YOUR TASK: Please copy out the entries between the line holding "This screenshot has height=405, width=480." and the line holding "pos(396,116)", inclusive, reproducing each line verbatim.

==================================================

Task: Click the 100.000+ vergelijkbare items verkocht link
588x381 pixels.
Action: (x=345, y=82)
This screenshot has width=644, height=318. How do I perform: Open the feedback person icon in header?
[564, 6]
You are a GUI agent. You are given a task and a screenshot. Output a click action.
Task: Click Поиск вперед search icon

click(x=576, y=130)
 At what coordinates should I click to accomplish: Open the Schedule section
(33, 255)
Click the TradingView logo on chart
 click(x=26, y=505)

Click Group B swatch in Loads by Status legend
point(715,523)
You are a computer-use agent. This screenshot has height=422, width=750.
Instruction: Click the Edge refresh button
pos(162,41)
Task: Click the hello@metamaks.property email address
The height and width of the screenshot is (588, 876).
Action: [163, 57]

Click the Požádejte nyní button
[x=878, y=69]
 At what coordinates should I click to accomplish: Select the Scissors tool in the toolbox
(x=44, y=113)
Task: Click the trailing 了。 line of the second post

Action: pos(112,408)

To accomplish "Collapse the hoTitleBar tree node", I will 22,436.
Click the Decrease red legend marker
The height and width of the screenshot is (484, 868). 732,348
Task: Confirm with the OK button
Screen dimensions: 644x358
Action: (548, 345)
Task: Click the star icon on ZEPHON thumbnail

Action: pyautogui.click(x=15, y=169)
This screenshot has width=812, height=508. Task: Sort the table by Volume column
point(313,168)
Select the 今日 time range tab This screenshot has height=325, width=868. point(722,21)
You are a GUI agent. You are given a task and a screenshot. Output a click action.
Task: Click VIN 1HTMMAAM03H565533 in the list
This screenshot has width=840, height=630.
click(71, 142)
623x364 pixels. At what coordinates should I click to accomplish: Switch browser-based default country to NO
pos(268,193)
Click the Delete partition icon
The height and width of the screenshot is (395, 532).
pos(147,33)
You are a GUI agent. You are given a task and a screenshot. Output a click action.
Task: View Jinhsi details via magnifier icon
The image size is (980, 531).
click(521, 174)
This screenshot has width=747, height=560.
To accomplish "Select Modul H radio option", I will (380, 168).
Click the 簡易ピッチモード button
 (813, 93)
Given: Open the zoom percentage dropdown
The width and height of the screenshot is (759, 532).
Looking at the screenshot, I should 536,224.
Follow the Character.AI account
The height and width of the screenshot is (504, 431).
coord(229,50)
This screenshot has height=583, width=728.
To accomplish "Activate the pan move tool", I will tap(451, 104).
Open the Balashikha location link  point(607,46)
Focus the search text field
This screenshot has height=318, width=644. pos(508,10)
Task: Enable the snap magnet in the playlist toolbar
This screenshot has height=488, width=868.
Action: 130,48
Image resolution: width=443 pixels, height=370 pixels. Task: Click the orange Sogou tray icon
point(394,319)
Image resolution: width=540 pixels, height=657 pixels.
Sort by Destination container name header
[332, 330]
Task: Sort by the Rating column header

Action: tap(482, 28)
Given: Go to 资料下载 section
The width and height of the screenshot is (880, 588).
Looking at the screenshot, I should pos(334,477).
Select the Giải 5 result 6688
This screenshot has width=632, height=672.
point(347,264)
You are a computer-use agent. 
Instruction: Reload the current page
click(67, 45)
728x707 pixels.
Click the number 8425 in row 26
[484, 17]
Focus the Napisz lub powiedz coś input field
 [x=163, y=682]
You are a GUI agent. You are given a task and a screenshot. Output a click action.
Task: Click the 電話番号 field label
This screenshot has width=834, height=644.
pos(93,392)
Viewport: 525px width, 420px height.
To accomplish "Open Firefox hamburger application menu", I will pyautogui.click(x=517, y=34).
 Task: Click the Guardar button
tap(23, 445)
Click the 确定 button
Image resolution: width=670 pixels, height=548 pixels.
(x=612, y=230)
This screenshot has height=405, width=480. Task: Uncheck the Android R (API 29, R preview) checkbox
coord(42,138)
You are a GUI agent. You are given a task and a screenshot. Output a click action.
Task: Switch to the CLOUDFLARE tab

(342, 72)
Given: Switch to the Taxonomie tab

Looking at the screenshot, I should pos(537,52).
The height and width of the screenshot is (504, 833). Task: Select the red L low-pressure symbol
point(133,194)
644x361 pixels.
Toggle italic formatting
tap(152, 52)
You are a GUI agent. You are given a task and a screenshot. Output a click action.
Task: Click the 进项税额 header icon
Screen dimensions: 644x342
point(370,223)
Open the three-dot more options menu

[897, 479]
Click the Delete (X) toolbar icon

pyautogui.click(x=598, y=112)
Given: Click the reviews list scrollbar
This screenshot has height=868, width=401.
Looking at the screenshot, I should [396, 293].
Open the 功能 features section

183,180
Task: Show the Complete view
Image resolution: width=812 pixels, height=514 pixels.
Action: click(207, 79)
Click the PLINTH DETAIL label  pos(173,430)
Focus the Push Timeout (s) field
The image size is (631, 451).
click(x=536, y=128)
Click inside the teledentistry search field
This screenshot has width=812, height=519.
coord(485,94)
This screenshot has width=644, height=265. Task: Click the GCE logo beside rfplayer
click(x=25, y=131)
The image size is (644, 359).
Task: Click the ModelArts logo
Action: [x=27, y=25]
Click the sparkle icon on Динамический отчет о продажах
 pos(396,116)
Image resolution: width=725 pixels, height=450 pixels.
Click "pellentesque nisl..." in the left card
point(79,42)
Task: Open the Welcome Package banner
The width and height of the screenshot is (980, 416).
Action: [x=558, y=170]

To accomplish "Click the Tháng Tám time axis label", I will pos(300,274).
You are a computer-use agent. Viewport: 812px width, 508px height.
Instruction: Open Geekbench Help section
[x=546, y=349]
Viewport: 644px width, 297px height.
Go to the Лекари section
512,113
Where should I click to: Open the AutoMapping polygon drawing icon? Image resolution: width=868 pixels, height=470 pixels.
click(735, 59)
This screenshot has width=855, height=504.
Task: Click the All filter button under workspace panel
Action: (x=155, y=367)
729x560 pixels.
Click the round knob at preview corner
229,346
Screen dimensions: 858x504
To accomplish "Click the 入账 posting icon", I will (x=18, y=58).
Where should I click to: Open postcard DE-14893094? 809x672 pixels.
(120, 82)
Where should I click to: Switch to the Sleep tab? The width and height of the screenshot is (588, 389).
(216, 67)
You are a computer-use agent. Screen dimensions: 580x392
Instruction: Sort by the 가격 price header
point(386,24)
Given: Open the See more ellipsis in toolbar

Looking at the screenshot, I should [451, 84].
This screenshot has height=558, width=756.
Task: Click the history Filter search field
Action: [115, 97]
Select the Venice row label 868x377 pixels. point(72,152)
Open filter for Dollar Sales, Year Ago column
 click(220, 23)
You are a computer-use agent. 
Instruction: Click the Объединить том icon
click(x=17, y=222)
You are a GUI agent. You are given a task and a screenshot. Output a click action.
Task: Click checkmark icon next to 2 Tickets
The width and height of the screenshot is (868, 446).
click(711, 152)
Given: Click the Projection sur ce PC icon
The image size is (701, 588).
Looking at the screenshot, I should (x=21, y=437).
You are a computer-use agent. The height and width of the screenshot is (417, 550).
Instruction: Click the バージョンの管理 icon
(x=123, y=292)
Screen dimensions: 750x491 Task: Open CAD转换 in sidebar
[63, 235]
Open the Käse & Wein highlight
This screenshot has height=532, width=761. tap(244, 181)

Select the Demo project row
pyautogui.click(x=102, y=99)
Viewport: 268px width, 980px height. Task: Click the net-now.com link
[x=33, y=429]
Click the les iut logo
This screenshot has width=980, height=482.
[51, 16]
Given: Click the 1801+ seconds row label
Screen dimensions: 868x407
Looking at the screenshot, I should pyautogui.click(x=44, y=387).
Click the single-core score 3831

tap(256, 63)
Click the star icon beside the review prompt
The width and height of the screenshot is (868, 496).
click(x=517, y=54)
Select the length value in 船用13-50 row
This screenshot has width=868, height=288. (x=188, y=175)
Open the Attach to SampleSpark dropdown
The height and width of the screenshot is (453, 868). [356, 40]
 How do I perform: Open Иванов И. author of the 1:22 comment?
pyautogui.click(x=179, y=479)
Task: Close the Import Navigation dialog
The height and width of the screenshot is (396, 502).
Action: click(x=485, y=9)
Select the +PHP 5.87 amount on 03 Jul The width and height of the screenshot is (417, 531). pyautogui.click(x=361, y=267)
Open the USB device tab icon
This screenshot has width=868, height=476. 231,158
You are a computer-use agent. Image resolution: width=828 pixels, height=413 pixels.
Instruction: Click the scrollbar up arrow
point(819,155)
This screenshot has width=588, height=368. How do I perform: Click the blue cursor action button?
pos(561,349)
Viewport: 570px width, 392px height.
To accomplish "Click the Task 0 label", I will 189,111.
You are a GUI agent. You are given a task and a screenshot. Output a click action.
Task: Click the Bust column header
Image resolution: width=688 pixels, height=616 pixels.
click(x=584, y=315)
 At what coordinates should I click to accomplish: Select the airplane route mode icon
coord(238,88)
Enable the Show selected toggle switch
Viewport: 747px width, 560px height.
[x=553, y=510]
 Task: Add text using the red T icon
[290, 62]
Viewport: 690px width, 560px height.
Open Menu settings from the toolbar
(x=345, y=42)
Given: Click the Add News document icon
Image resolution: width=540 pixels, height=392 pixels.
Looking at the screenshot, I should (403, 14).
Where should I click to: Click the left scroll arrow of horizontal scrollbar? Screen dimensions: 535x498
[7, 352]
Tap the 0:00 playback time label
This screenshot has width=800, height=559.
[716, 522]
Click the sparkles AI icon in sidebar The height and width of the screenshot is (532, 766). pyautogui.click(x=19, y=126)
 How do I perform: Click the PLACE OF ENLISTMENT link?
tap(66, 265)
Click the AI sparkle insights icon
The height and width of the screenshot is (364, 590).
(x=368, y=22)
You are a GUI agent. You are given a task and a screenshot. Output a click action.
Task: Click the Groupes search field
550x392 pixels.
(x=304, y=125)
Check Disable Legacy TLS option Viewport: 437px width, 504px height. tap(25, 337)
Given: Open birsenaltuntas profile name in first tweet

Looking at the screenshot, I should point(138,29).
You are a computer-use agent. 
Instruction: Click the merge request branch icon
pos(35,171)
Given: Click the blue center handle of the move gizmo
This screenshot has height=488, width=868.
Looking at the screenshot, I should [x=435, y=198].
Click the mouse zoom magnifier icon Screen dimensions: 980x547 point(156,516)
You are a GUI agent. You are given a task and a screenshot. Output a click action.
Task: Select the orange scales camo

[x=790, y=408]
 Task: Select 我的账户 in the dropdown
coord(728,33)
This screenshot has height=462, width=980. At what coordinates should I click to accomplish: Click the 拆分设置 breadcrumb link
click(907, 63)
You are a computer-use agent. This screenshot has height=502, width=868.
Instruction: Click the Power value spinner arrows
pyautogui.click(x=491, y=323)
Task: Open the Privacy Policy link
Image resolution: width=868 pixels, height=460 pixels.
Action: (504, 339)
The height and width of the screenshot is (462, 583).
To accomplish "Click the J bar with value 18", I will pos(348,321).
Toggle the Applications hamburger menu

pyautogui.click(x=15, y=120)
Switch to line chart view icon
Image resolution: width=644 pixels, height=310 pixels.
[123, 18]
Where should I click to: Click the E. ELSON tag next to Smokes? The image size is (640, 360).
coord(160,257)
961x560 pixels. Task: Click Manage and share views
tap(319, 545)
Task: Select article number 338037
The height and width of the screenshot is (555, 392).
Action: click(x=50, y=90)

==================================================

WRITTEN ANSWER:
This screenshot has height=405, width=480. Task: Uncheck the Android R (API 29, R preview) checkbox
coord(42,138)
You are a GUI agent. You are given a task and a screenshot. Output a click action.
Task: Switch to the CLOUDFLARE tab

(342, 72)
Given: Switch to the Taxonomie tab

Looking at the screenshot, I should pos(537,52).
The height and width of the screenshot is (504, 833). Task: Select the red L low-pressure symbol
point(133,194)
644x361 pixels.
Toggle italic formatting
tap(152, 52)
You are a GUI agent. You are given a task and a screenshot. Output a click action.
Task: Click the 进项税额 header icon
Screen dimensions: 644x342
point(370,223)
Open the three-dot more options menu

[897, 479]
Click the Delete (X) toolbar icon

pyautogui.click(x=598, y=112)
Given: Click the reviews list scrollbar
This screenshot has height=868, width=401.
Looking at the screenshot, I should [396, 293].
Open the 功能 features section

183,180
Task: Show the Complete view
Image resolution: width=812 pixels, height=514 pixels.
Action: click(207, 79)
Click the PLINTH DETAIL label  pos(173,430)
Focus the Push Timeout (s) field
The image size is (631, 451).
click(x=536, y=128)
Click inside the teledentistry search field
This screenshot has width=812, height=519.
coord(485,94)
This screenshot has width=644, height=265. Task: Click the GCE logo beside rfplayer
click(x=25, y=131)
The image size is (644, 359).
Task: Click the ModelArts logo
Action: [x=27, y=25]
Click the sparkle icon on Динамический отчет о продажах
 pos(396,116)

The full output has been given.